Split data for train, test, validation in dataloader

Geoffrey_Payne · January 21, 2020, 11:08am

I take a dataset and split it into 3 and then configure a dataloader to access each one, as follows;

full_data_args={‘data_dir’:‘penguin_data/data’, ‘data_file’:‘penguin_csv.csv’,‘stage’:‘full’}
data_batch = dataset.PenguinData(**full_data_args)
train_data_params = {‘batch_size’:512, ‘shuffle’:True, ‘num_workers’:0, ‘pin_memory’: True}
train_dataset = data.DataLoader(data_batch.train_dataset, **train_data_params)
valid_data_params = {‘batch_size’:16, ‘shuffle’:True, ‘num_workers’:0, ‘pin_memory’: True}
test_dataset = data.DataLoader(data_batch.train_dataset, **valid_data_params)
valid_dataset = data.DataLoader(data_batch.val_dataset, **valid_data_params)

However I understand that a better approach is to attach a dataloader to the whole dataset and use that to access the data for training, testing and validation.
I can’t find an example of how to do this.
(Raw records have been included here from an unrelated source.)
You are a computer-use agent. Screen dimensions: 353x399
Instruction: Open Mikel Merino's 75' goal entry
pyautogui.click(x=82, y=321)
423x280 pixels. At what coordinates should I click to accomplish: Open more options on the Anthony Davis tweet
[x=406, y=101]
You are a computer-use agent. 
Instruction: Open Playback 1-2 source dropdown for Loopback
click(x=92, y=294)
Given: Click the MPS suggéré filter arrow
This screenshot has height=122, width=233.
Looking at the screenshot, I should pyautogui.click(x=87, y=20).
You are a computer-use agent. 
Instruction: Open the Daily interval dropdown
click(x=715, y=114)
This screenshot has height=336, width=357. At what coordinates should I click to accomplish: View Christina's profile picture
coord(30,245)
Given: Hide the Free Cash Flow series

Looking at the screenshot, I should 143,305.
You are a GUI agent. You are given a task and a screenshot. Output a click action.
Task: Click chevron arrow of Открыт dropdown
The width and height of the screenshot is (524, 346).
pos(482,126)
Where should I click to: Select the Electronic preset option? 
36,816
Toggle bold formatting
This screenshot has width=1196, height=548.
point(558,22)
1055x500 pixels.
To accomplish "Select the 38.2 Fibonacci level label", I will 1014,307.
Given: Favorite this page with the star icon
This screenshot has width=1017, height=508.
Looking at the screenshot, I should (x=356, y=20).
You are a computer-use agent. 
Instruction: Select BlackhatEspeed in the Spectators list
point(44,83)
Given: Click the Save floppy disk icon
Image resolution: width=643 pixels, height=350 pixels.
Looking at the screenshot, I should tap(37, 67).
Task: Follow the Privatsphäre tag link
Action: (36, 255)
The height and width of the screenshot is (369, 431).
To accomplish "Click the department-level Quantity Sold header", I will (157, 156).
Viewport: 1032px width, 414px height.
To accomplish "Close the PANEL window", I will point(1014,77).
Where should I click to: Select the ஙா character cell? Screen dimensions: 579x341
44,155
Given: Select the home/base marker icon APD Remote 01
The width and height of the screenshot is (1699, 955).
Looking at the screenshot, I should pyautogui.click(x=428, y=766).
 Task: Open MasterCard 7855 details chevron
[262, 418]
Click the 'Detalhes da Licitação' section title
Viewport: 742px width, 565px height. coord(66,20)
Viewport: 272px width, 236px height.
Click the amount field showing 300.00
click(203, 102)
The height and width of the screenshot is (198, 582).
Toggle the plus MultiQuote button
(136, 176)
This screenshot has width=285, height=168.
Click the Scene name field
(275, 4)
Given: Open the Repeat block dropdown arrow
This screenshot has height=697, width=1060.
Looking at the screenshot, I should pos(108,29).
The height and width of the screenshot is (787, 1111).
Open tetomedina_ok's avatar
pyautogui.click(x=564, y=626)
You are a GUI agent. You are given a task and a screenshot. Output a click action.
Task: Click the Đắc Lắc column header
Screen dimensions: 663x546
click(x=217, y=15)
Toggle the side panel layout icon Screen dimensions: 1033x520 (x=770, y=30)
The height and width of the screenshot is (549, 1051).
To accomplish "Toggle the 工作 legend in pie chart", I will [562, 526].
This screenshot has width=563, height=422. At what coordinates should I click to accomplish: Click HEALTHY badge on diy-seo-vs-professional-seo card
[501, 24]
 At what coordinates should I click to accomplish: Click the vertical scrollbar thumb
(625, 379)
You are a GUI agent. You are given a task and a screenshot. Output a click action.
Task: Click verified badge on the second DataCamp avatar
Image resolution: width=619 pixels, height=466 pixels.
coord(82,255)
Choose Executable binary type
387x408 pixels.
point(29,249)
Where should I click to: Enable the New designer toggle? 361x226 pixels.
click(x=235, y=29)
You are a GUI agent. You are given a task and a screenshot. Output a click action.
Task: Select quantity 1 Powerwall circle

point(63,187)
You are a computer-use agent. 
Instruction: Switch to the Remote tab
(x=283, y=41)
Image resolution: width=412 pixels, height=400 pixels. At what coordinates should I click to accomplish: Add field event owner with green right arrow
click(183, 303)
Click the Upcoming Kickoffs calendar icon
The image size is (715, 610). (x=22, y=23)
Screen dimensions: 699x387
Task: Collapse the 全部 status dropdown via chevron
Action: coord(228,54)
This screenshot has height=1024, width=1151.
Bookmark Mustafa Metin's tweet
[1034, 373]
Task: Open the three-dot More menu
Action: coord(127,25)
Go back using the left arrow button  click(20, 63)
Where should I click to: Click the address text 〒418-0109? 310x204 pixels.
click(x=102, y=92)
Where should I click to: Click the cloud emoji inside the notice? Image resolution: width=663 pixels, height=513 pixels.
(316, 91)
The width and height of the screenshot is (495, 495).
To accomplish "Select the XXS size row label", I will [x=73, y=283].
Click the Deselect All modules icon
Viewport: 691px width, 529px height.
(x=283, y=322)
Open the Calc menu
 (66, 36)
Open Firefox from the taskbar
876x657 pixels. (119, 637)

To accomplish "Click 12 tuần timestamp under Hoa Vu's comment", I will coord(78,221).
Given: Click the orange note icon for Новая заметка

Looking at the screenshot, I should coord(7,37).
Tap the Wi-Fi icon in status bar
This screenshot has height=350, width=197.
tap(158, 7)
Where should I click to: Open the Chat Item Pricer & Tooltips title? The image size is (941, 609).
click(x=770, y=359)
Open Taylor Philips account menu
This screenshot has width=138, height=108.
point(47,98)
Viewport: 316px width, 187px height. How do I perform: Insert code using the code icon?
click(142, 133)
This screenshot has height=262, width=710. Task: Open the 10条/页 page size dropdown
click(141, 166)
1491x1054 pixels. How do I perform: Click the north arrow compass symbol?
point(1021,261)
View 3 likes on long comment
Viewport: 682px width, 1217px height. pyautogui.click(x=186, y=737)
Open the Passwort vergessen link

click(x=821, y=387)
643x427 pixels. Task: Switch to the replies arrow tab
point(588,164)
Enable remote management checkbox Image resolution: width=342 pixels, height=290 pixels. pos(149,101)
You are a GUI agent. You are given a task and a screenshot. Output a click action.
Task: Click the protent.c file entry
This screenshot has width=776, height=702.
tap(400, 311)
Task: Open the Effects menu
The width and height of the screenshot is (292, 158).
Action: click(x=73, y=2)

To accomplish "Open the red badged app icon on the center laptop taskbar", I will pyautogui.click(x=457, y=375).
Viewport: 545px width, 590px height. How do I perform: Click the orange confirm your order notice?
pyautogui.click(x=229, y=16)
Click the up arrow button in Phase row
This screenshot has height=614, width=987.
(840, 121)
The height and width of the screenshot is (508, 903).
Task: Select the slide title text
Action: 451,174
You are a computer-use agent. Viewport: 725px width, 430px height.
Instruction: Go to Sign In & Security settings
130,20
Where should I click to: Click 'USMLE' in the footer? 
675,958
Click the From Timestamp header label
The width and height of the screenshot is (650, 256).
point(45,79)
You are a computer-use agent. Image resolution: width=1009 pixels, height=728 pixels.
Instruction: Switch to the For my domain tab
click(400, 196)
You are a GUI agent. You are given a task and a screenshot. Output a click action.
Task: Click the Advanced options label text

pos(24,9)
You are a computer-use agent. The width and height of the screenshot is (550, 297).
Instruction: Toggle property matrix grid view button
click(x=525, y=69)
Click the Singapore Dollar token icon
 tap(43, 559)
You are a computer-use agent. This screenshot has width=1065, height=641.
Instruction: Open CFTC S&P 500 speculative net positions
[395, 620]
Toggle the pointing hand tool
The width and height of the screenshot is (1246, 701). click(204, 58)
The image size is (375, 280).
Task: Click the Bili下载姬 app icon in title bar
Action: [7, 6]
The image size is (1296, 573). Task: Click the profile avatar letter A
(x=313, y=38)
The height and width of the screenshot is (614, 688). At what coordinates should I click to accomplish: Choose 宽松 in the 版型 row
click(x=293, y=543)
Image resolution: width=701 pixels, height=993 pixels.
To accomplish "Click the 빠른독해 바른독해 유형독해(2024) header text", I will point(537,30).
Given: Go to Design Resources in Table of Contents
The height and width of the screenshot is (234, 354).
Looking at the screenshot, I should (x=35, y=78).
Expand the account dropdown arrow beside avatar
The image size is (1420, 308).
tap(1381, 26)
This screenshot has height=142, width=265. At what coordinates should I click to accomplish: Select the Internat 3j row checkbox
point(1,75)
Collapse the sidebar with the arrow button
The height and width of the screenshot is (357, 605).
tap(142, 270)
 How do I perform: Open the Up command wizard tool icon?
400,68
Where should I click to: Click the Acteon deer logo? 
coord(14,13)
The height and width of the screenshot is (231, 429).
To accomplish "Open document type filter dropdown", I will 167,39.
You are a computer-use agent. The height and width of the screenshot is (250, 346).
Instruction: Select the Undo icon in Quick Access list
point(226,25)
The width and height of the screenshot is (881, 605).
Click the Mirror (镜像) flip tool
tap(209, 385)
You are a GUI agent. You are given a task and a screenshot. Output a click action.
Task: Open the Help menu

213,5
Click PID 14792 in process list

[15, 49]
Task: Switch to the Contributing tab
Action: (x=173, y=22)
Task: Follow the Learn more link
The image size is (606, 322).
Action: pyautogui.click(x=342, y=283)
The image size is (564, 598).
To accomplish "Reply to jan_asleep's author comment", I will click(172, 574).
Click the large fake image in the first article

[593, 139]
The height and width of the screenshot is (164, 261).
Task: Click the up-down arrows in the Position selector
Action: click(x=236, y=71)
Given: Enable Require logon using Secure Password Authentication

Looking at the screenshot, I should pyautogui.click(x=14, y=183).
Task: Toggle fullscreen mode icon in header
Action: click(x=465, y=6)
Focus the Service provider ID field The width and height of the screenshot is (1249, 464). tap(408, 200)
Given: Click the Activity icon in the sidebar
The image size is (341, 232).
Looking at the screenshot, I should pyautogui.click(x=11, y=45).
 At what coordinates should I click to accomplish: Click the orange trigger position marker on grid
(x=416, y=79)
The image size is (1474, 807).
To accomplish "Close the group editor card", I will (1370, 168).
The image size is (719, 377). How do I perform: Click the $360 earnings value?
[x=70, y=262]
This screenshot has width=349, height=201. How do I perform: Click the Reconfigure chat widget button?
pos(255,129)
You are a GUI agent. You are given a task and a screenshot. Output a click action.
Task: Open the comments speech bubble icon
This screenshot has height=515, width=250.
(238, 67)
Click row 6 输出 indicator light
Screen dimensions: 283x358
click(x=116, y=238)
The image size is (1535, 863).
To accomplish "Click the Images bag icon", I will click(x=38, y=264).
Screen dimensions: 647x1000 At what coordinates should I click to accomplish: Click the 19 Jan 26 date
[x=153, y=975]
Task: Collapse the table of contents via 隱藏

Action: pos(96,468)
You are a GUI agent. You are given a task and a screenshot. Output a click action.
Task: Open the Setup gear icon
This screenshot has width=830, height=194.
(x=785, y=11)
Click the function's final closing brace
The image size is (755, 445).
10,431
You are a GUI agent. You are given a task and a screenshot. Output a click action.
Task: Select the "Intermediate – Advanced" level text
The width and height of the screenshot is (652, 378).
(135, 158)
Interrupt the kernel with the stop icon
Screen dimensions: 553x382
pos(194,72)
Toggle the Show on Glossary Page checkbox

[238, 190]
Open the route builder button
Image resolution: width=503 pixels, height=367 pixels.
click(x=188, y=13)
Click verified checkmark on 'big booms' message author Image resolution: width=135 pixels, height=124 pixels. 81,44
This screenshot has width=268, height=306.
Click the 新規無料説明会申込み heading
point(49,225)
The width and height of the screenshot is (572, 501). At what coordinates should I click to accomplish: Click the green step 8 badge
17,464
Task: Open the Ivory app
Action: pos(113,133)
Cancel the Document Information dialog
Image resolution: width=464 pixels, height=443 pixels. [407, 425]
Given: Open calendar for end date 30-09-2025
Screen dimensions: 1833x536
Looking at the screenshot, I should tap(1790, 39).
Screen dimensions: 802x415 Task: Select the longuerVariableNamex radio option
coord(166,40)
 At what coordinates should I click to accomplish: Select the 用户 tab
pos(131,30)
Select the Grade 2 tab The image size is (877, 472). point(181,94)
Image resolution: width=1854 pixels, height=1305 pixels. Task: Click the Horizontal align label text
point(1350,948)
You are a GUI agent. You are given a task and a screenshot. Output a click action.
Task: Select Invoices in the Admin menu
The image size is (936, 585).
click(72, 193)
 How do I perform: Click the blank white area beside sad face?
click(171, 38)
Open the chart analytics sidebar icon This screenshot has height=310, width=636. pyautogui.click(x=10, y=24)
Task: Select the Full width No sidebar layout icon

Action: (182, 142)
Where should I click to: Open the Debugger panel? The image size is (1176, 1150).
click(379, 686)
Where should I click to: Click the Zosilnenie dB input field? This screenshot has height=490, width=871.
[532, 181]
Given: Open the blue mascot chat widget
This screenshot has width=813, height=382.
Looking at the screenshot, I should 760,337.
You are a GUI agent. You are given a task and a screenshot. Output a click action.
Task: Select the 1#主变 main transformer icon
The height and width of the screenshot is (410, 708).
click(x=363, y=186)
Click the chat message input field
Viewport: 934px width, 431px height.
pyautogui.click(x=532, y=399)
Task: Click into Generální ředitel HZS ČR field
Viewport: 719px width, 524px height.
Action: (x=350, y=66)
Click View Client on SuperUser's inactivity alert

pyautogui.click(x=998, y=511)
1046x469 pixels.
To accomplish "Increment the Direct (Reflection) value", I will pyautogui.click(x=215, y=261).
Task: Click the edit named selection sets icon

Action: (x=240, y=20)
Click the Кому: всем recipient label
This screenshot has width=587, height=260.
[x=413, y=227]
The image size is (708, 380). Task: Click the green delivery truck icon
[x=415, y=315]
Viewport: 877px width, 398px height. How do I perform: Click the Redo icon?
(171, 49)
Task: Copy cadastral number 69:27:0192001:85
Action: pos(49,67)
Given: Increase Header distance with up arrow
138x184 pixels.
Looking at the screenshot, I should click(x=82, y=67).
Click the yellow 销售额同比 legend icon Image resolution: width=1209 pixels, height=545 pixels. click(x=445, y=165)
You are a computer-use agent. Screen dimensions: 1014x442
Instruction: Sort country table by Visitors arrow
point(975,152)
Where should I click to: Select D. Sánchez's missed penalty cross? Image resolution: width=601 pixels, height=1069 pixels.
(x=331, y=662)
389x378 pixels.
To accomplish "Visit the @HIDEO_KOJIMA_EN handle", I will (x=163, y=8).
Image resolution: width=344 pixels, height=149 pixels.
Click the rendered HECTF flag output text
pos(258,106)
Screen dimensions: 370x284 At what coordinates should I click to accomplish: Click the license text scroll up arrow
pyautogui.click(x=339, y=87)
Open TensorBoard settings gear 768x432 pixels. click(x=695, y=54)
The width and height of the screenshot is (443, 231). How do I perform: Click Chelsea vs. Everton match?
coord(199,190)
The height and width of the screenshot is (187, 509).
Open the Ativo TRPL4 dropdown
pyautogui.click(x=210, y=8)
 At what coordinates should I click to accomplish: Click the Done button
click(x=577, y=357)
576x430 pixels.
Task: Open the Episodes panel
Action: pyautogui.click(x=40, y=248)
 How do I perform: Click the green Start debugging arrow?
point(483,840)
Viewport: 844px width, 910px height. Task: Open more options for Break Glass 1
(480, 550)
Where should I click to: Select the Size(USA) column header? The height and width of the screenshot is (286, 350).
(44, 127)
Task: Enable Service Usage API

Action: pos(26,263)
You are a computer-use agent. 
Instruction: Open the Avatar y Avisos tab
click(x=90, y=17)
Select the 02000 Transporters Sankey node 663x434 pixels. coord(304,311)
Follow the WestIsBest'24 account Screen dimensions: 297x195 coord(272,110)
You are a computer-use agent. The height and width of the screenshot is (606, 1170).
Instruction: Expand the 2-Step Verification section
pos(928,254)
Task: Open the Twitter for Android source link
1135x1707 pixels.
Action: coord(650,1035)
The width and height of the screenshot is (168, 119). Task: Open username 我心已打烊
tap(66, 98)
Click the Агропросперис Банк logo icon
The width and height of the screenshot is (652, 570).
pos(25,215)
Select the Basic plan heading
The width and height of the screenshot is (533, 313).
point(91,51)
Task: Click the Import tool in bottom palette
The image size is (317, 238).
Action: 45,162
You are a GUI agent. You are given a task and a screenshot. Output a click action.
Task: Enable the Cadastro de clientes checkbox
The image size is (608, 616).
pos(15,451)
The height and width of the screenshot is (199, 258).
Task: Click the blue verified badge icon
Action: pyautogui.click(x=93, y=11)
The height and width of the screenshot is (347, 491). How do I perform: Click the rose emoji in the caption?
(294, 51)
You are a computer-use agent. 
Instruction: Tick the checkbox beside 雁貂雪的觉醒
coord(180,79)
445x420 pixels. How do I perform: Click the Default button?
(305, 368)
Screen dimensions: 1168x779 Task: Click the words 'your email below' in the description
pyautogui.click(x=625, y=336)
Can you show me how this can be done? It may be that the batch size is the same.

ptrblck · January 22, 2020, 5:25am

I don’t think this is a better approach and I would stick to separate DataLoaders for each split.
Why do you think it might be a better approach?

Geoffrey_Payne · January 22, 2020, 5:41am

It was what a colleague told me but given your response he must be wrong! Thank you for that.

ptrblck · January 22, 2020, 5:44am

Haha, no he might be right!
It would be interesting to hear his opinion and I might be completely wrong.

In this use case, I think splitting the Datasets before wrapping them in DataLoaders would be clearer than using a custom sampler, collate_fn or other methods to get the corresponding samples from a single DataLoader.